The main boards may have temporarily found a ceiling but the Nasdaq/Neumarkt equivalent, ChiNext, has just threatened to resume the upmove. Sentimentals, remember, can always trump fundamentals. Or, as Frederick Lewis Allen put it a l-o-n-g time ago: ‘Hope can be exchanged for cash on a speculative market.’
As for other stock markets, it appears that something of a tug-of-war has developed. Just enough bad news to keep the bulls from becoming too enthusiastic, but not enough gloom to cede dominance to the bears. Another one of those situations where you have to wait to see who takes control before throwing your weight behind the move. Eg, MSCI World ex-USA:-
And the USA itself. Still some upside if this broad brush picture is going to deliver some wonderfully symmetric culminating action. But…..
…buyer beware: the ‘one-off’ shocks are starting to add up and the resulting rise in uncertainty can be seen in the usual places – vols, junk and EM spreads, the gold/industrial ratio and, arguably, the safe haven dollar trade (or, if you prefer, the end of carry).
Look, too, at how swings in yield differentials between the bellies of the US and German curves tend to signal turning points in the economic cycle.
The T-Bond, too, is pausing for breath after making a minor new historic yield low. While below 2.45/50%, the post-87 profile suggests a bottom at 2.25% (as we have already pointed out), but if things get really hairy, we might have to widen the range and plump for 1.50% for the Bond and 1.10% for the T-Note. RIP all bond vigilantes – a short memorial service will take place, followed by a reading from Homer & Sylla.
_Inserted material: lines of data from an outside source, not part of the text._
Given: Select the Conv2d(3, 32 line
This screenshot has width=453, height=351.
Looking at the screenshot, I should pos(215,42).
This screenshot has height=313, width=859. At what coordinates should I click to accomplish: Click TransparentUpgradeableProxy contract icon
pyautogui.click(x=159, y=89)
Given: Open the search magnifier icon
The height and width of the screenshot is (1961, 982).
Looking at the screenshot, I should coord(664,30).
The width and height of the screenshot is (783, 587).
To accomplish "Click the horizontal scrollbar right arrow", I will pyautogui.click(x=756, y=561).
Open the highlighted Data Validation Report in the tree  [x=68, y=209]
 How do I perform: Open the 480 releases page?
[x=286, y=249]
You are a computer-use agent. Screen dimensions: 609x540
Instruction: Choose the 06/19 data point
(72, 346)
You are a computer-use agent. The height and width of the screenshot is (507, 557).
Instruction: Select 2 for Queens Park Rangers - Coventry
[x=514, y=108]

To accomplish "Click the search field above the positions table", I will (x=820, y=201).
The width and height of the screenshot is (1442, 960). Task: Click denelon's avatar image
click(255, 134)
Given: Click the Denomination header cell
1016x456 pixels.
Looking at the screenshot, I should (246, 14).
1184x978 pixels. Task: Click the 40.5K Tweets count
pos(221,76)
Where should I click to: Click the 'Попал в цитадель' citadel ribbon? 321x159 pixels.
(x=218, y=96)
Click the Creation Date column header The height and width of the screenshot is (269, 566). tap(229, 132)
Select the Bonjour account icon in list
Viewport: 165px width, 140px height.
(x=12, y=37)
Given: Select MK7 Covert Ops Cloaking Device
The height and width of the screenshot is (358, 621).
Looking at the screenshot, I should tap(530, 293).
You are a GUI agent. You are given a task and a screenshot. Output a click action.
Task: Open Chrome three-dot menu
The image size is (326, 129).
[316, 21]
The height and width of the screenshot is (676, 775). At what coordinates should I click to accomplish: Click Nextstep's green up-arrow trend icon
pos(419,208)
There is also a possible, very neat confluence of time and price coming together for USDDEM/EUR – a pairing which seems to oscillate on a cycle of roughly 15 years – 1970, 1985, 2000, and 2015 (?) marking the peaks for the dollar/troughs for the mark. $1.065/00 suggests itself as an objective. If we have to go beyond that, $0.9250/00 marks the log middle
As for commodities, the plain gold-in-dollar 2-year profile mapped out since 2013’s collapse looks balanced and, hence, potentially ready for a new trend move away from the mid-mean levels either side of $1300. Behaviour is somewhat harder to read of late for, since the turn of the year, the dynamic has not so much been dollar up, gold down (and v.v.) but euro weakness = gold strength. Such a confusion of signals – and hence of the underlying reasoning – is what we might expect at a turning point but do note that there is now a whole lot of positioning already in place betting on a further rise.
Industrial metals are again staring into the abyss, as are iron ore, rebar, and coking coal on Shanghai.
Ags, too, are threatening support once more. Not only have harvests been good, but the collapse in crude is neutralising the single most important factor in the sector’s repricing these past ten years – biofuel. Ethanol is at 10-year lows, soy and palm oil are at levels not seen since 2009, sugar was first here all of four decades back and cheap petchems are forcing cotton and rubber lower, too.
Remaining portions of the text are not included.